The private healthcare operator said the information was posted on an online forum “by an unknown and unauthorized party,” which it discovered on July 5, 2023.

The roughly 27 million rows of data included personal information such as patient names, city, state, and zip code, email, telephone number, date of birth, gender, in addition to patient service dates, location and next appointment dates.

Read more: ENISA: Ransomware Makes Up Over Half of Healthcare Cyber-Threats

HCA emphasized that there was no clinical information posted on the forum, such as treatment, diagnosis, or condition; payment information, such as credit card or account numbers; or sensitive information, such as passwords, driver’s license or social security number.

Additionally, there is no disruption to the day-to-day operations of HCA Healthcare.

The firm, which has 180 hospitals and over 2300 sites in 20 US states and in the UK, said any patient that has received services at HCA-affiliated hospitals or physician offices in the US could be affected by the data leak.

HCA patients are being advised to be vigilant in identifying social engineering scams through calls, emails or SMS texts.

The healthcare provider said that it has reported the incident to law enforcement and is investigating what happened with the help of third-party forensic and threat intelligence advisors.
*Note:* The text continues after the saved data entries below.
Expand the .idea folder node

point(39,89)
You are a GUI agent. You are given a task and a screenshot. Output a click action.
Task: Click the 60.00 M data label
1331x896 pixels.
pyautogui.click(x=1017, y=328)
It added that it “has not identified evidence of any malicious activity on HCA Healthcare networks or systems related to this incident.”

Supply Chain Attack

The breach appears to have been the result of a third-party compromise, with HCA revealing the data was stolen from an external storage location for an unnamed software system used to automate the formatting of email messages.

Steve Forbes, government cybersecurity expert at Nominet said that the initial details of the breach bear similarities to the compromise of business process outsourcing giant Capita’s systems, which handles NHS data.
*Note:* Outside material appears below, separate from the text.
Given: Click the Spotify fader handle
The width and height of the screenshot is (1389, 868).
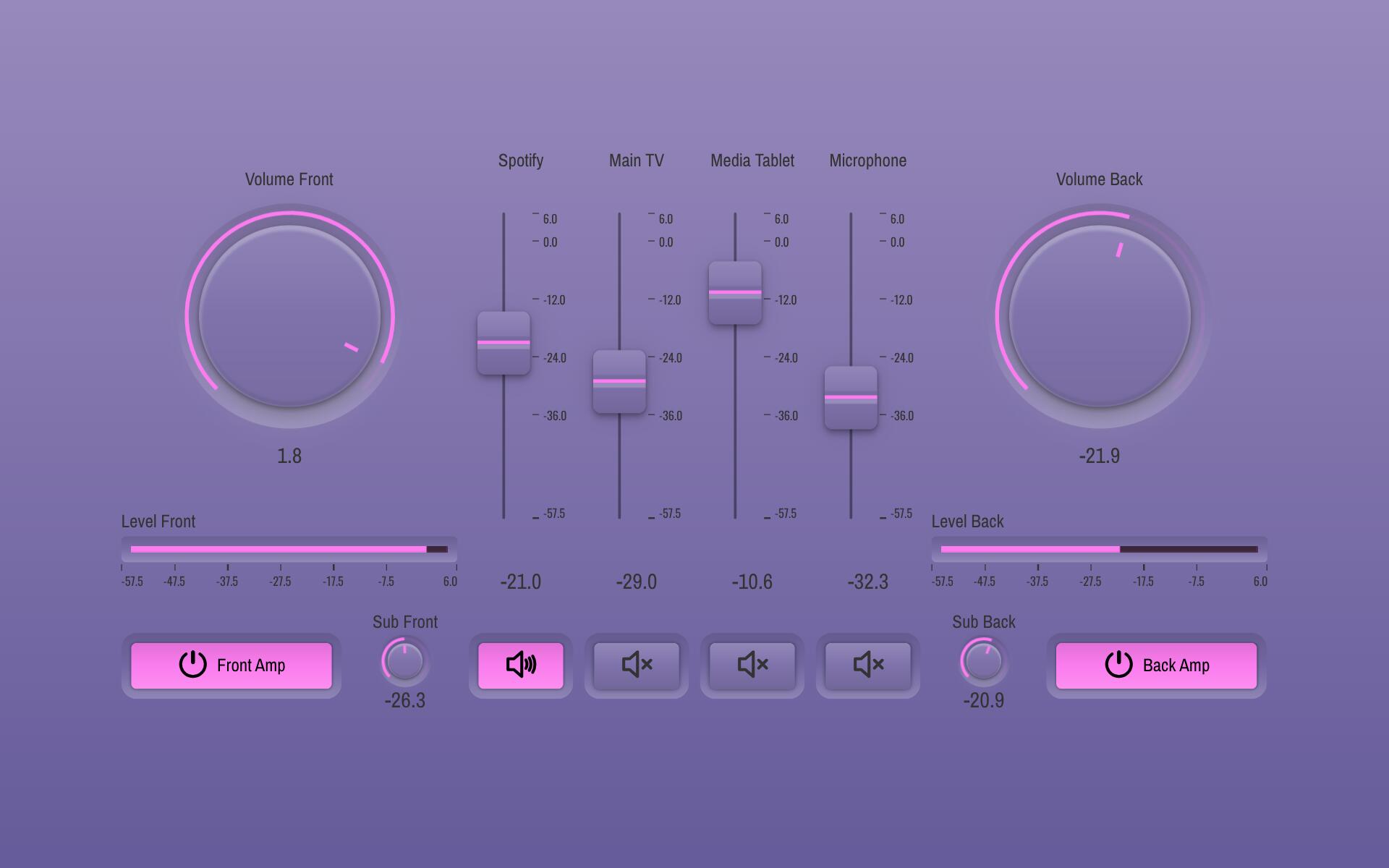Looking at the screenshot, I should click(504, 344).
He commented: “As well as their own cybersecurity posture, healthcare providers need to take a careful look at their supply chain and ensure that any provider that is handling their data has adequate measures in place to prevent a breach. All too often services are implemented with cybersecurity being a tick box on a procurement document as opposed to spending time gaining a thorough understanding of how the organization's data will be kept secure.”